- **Directive**: Render every line of the data below as a JSON list of strings, one string per line, leaving out blank lines.

━━━━

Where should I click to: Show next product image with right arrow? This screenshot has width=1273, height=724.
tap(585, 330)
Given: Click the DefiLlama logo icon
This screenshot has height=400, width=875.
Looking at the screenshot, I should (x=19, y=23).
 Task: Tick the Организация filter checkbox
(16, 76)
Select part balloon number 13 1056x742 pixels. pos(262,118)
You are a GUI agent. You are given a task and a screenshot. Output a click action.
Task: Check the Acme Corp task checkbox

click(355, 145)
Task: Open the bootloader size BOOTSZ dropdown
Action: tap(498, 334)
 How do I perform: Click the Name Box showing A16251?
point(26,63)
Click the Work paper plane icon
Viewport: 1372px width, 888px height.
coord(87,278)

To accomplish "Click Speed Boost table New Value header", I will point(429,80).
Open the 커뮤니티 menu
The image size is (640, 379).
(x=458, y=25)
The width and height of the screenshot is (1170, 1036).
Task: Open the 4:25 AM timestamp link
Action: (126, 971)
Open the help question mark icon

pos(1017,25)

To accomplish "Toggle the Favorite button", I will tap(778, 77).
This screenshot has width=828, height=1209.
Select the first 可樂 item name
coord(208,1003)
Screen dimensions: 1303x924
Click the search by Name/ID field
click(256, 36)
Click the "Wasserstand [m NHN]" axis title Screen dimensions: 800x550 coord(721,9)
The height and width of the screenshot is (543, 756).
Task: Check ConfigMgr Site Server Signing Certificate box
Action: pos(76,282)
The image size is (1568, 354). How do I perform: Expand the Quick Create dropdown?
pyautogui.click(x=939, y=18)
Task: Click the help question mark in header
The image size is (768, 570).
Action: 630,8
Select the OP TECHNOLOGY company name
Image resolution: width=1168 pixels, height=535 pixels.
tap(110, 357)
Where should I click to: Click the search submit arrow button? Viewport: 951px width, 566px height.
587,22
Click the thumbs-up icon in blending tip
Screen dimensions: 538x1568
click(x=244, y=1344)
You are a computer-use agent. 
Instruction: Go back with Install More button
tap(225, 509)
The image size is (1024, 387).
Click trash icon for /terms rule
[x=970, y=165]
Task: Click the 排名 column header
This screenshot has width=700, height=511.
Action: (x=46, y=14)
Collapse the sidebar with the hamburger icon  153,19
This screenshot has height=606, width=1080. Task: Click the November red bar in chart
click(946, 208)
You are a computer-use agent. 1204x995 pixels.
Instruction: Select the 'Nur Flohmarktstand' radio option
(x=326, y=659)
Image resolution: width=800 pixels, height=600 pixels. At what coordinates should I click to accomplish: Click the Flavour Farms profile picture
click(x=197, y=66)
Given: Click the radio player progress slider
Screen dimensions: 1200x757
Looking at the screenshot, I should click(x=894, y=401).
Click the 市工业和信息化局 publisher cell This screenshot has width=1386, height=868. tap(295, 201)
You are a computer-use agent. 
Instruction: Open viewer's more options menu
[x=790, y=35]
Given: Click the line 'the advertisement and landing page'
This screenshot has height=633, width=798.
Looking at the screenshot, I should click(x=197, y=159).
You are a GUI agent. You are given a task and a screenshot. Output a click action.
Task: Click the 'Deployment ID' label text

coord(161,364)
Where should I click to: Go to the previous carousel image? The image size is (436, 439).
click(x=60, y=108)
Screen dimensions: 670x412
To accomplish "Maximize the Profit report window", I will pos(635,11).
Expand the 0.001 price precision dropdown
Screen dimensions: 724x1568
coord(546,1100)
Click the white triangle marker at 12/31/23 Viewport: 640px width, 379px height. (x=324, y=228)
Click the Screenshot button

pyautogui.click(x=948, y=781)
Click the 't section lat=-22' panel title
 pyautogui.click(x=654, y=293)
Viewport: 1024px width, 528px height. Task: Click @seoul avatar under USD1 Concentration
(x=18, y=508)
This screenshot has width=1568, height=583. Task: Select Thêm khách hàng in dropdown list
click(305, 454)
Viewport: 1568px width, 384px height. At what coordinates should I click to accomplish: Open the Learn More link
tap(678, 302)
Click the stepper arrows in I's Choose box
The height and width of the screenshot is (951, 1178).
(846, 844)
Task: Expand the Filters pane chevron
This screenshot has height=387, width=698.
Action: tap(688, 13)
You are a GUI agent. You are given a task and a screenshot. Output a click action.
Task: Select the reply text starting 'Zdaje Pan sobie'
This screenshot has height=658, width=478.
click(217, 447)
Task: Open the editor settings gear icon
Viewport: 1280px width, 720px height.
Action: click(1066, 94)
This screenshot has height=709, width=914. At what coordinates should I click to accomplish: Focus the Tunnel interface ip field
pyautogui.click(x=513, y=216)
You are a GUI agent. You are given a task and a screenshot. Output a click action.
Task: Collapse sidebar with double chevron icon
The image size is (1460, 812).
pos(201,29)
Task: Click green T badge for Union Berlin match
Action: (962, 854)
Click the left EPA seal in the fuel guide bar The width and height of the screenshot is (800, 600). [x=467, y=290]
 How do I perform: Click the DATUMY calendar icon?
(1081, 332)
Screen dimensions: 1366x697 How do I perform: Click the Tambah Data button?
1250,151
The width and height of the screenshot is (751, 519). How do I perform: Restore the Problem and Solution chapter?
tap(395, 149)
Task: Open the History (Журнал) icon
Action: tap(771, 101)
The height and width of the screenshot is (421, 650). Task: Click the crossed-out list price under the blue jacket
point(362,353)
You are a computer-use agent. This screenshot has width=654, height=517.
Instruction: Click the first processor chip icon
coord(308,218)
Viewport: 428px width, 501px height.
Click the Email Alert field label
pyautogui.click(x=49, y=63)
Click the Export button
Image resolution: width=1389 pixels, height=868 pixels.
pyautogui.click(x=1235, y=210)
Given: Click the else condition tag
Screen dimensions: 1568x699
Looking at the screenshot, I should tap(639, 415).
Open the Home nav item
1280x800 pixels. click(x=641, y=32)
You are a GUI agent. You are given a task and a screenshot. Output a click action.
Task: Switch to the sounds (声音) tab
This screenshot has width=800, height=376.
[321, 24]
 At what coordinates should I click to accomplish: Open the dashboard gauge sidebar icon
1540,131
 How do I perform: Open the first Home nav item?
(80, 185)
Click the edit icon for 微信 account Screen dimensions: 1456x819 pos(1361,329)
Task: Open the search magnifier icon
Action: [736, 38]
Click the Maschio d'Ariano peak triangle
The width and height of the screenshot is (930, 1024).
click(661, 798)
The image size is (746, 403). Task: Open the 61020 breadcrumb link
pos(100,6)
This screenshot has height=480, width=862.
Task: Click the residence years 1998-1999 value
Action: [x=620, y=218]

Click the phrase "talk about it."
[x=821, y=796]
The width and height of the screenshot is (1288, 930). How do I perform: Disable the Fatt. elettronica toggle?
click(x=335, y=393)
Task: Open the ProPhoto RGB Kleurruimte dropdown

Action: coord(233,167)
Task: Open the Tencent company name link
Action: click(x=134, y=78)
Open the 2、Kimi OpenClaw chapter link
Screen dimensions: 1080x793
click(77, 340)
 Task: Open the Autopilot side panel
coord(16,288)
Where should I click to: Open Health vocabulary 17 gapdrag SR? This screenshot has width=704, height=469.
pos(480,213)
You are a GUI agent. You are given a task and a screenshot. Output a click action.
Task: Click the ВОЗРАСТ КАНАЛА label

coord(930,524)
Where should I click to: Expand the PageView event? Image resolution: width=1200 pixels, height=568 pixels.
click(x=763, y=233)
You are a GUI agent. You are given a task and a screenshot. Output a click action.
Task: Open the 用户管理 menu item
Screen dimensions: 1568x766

━━━━

- **Result**:
[
  "Where should I click to: Show next product image with right arrow? This screenshot has width=1273, height=724.",
  "tap(585, 330)",
  "Given: Click the DefiLlama logo icon",
  "This screenshot has height=400, width=875.",
  "Looking at the screenshot, I should (x=19, y=23).",
  " Task: Tick the Организация filter checkbox",
  "(16, 76)",
  "Select part balloon number 13 1056x742 pixels. pos(262,118)",
  "You are a GUI agent. You are given a task and a screenshot. Output a click action.",
  "Task: Check the Acme Corp task checkbox",
  "click(355, 145)",
  "Task: Open the bootloader size BOOTSZ dropdown",
  "Action: tap(498, 334)",
  " How do I perform: Click the Name Box showing A16251?",
  "point(26,63)",
  "Click the Work paper plane icon",
  "Viewport: 1372px width, 888px height.",
  "coord(87,278)",
  "To accomplish \"Click Speed Boost table New Value header\", I will point(429,80).",
  "Open the 커뮤니티 menu",
  "The image size is (640, 379).",
  "(x=458, y=25)",
  "The width and height of the screenshot is (1170, 1036).",
  "Task: Open the 4:25 AM timestamp link",
  "Action: (126, 971)",
  "Open the help question mark icon",
  "pos(1017,25)",
  "To accomplish \"Toggle the Favorite button\", I will tap(778, 77).",
  "This screenshot has width=828, height=1209.",
  "Select the first 可樂 item name",
  "coord(208,1003)",
  "Screen dimensions: 1303x924",
  "Click the search by Name/ID field",
  "click(256, 36)",
  "Click the \"Wasserstand [m NHN]\" axis title Screen dimensions: 800x550 coord(721,9)",
  "The height and width of the screenshot is (543, 756).",
  "Task: Check ConfigMgr Site Server Signing Certificate box",
  "Action: pos(76,282)",
  "The image size is (1568, 354). How do I perform: Expand the Quick Create dropdown?",
  "pyautogui.click(x=939, y=18)",
  "Task: Click the help question mark in header",
  "The image size is (768, 570).",
  "Action: 630,8",
  "Select the OP TECHNOLOGY company name",
  "Image resolution: width=1168 pixels, height=535 pixels.",
  "tap(110, 357)",
  "Where should I click to: Click the search submit arrow button? Viewport: 951px width, 566px height.",
  "587,22",
  "Click the thumbs-up icon in blending tip",
  "Screen dimensions: 538x1568",
  "click(x=244, y=1344)",
  "You are a computer-use agent. ",
  "Instruction: Go back with Install More button",
  "tap(225, 509)",
  "The image size is (1024, 387).",
  "Click trash icon for /terms rule",
  "[x=970, y=165]",
  "Task: Click the 排名 column header",
  "This screenshot has width=700, height=511.",
  "Action: (x=46, y=14)",
  "Collapse the sidebar with the hamburger icon  153,19",
  "This screenshot has height=606, width=1080. Task: Click the November red bar in chart",
  "click(946, 208)",
  "You are a computer-use agent. 1204x995 pixels.",
  "Instruction: Select the 'Nur Flohmarktstand' radio option",
  "(x=326, y=659)",
  "Image resolution: width=800 pixels, height=600 pixels. At what coordinates should I click to accomplish: Click the Flavour Farms profile picture",
  "click(x=197, y=66)",
  "Given: Click the radio player progress slider",
  "Screen dimensions: 1200x757",
  "Looking at the screenshot, I should click(x=894, y=401).",
  "Click the 市工业和信息化局 publisher cell This screenshot has width=1386, height=868. tap(295, 201)",
  "You are a computer-use agent. ",
  "Instruction: Open viewer's more options menu",
  "[x=790, y=35]",
  "Given: Click the line 'the advertisement and landing page'",
  "This screenshot has height=633, width=798.",
  "Looking at the screenshot, I should click(x=197, y=159).",
  "You are a GUI agent. You are given a task and a screenshot. Output a click action.",
  "Task: Click the 'Deployment ID' label text",
  "coord(161,364)",
  "Where should I click to: Go to the previous carousel image? The image size is (436, 439).",
  "click(x=60, y=108)",
  "Screen dimensions: 670x412",
  "To accomplish \"Maximize the Profit report window\", I will pos(635,11).",
  "Expand the 0.001 price precision dropdown",
  "Screen dimensions: 724x1568",
  "coord(546,1100)",
  "Click the white triangle marker at 12/31/23 Viewport: 640px width, 379px height. (x=324, y=228)",
  "Click the Screenshot button",
  "pyautogui.click(x=948, y=781)",
  "Click the 't section lat=-22' panel title",
  " pyautogui.click(x=654, y=293)",
  "Viewport: 1024px width, 528px height. Task: Click @seoul avatar under USD1 Concentration",
  "(x=18, y=508)",
  "This screenshot has width=1568, height=583. Task: Select Thêm khách hàng in dropdown list",
  "click(305, 454)",
  "Viewport: 1568px width, 384px height. At what coordinates should I click to accomplish: Open the Learn More link",
  "tap(678, 302)",
  "Click the stepper arrows in I's Choose box",
  "The height and width of the screenshot is (951, 1178).",
  "(846, 844)",
  "Task: Expand the Filters pane chevron",
  "This screenshot has height=387, width=698.",
  "Action: tap(688, 13)",
  "You are a GUI agent. You are given a task and a screenshot. Output a click action.",
  "Task: Select the reply text starting 'Zdaje Pan sobie'",
  "This screenshot has height=658, width=478.",
  "click(217, 447)",
  "Task: Open the editor settings gear icon",
  "Viewport: 1280px width, 720px height.",
  "Action: click(1066, 94)",
  "This screenshot has height=709, width=914. At what coordinates should I click to accomplish: Focus the Tunnel interface ip field",
  "pyautogui.click(x=513, y=216)",
  "You are a GUI agent. You are given a task and a screenshot. Output a click action.",
  "Task: Collapse sidebar with double chevron icon",
  "The image size is (1460, 812).",
  "pos(201,29)",
  "Task: Click green T badge for Union Berlin match",
  "Action: (962, 854)",
  "Click the left EPA seal in the fuel guide bar The width and height of the screenshot is (800, 600). [x=467, y=290]",
  " How do I perform: Click the DATUMY calendar icon?",
  "(1081, 332)",
  "Screen dimensions: 1366x697 How do I perform: Click the Tambah Data button?",
  "1250,151",
  "The width and height of the screenshot is (751, 519). How do I perform: Restore the Problem and Solution chapter?",
  "tap(395, 149)",
  "Task: Open the History (Журнал) icon",
  "Action: tap(771, 101)",
  "The height and width of the screenshot is (421, 650). Task: Click the crossed-out list price under the blue jacket",
  "point(362,353)",
  "You are a computer-use agent. This screenshot has width=654, height=517.",
  "Instruction: Click the first processor chip icon",
  "coord(308,218)",
  "Viewport: 428px width, 501px height.",
  "Click the Email Alert field label",
  "pyautogui.click(x=49, y=63)",
  "Click the Export button",
  "Image resolution: width=1389 pixels, height=868 pixels.",
  "pyautogui.click(x=1235, y=210)",
  "Given: Click the else condition tag",
  "Screen dimensions: 1568x699",
  "Looking at the screenshot, I should tap(639, 415).",
  "Open the Home nav item",
  "1280x800 pixels. click(x=641, y=32)",
  "You are a GUI agent. You are given a task and a screenshot. Output a click action.",
  "Task: Switch to the sounds (声音) tab",
  "This screenshot has width=800, height=376.",
  "[321, 24]",
  " At what coordinates should I click to accomplish: Open the dashboard gauge sidebar icon",
  "1540,131",
  " How do I perform: Open the first Home nav item?",
  "(80, 185)",
  "Click the edit icon for 微信 account Screen dimensions: 1456x819 pos(1361,329)",
  "Task: Open the search magnifier icon",
  "Action: [736, 38]",
  "Click the Maschio d'Ariano peak triangle",
  "The width and height of the screenshot is (930, 1024).",
  "click(661, 798)",
  "The image size is (746, 403). Task: Open the 61020 breadcrumb link",
  "pos(100,6)",
  "This screenshot has height=480, width=862.",
  "Task: Click the residence years 1998-1999 value",
  "Action: [x=620, y=218]",
  "Click the phrase \"talk about it.\"",
  "[x=821, y=796]",
  "The width and height of the screenshot is (1288, 930). How do I perform: Disable the Fatt. elettronica toggle?",
  "click(x=335, y=393)",
  "Task: Open the ProPhoto RGB Kleurruimte dropdown",
  "Action: coord(233,167)",
  "Task: Open the Tencent company name link",
  "Action: click(x=134, y=78)",
  "Open the 2、Kimi OpenClaw chapter link",
  "Screen dimensions: 1080x793",
  "click(77, 340)",
  " Task: Open the Autopilot side panel",
  "coord(16,288)",
  "Where should I click to: Open Health vocabulary 17 gapdrag SR? This screenshot has width=704, height=469.",
  "pos(480,213)",
  "You are a GUI agent. You are given a task and a screenshot. Output a click action.",
  "Task: Click the ВОЗРАСТ КАНАЛА label",
  "coord(930,524)",
  "Where should I click to: Expand the PageView event? Image resolution: width=1200 pixels, height=568 pixels.",
  "click(x=763, y=233)",
  "You are a GUI agent. You are given a task and a screenshot. Output a click action.",
  "Task: Open the 用户管理 menu item",
  "Screen dimensions: 1568x766"
]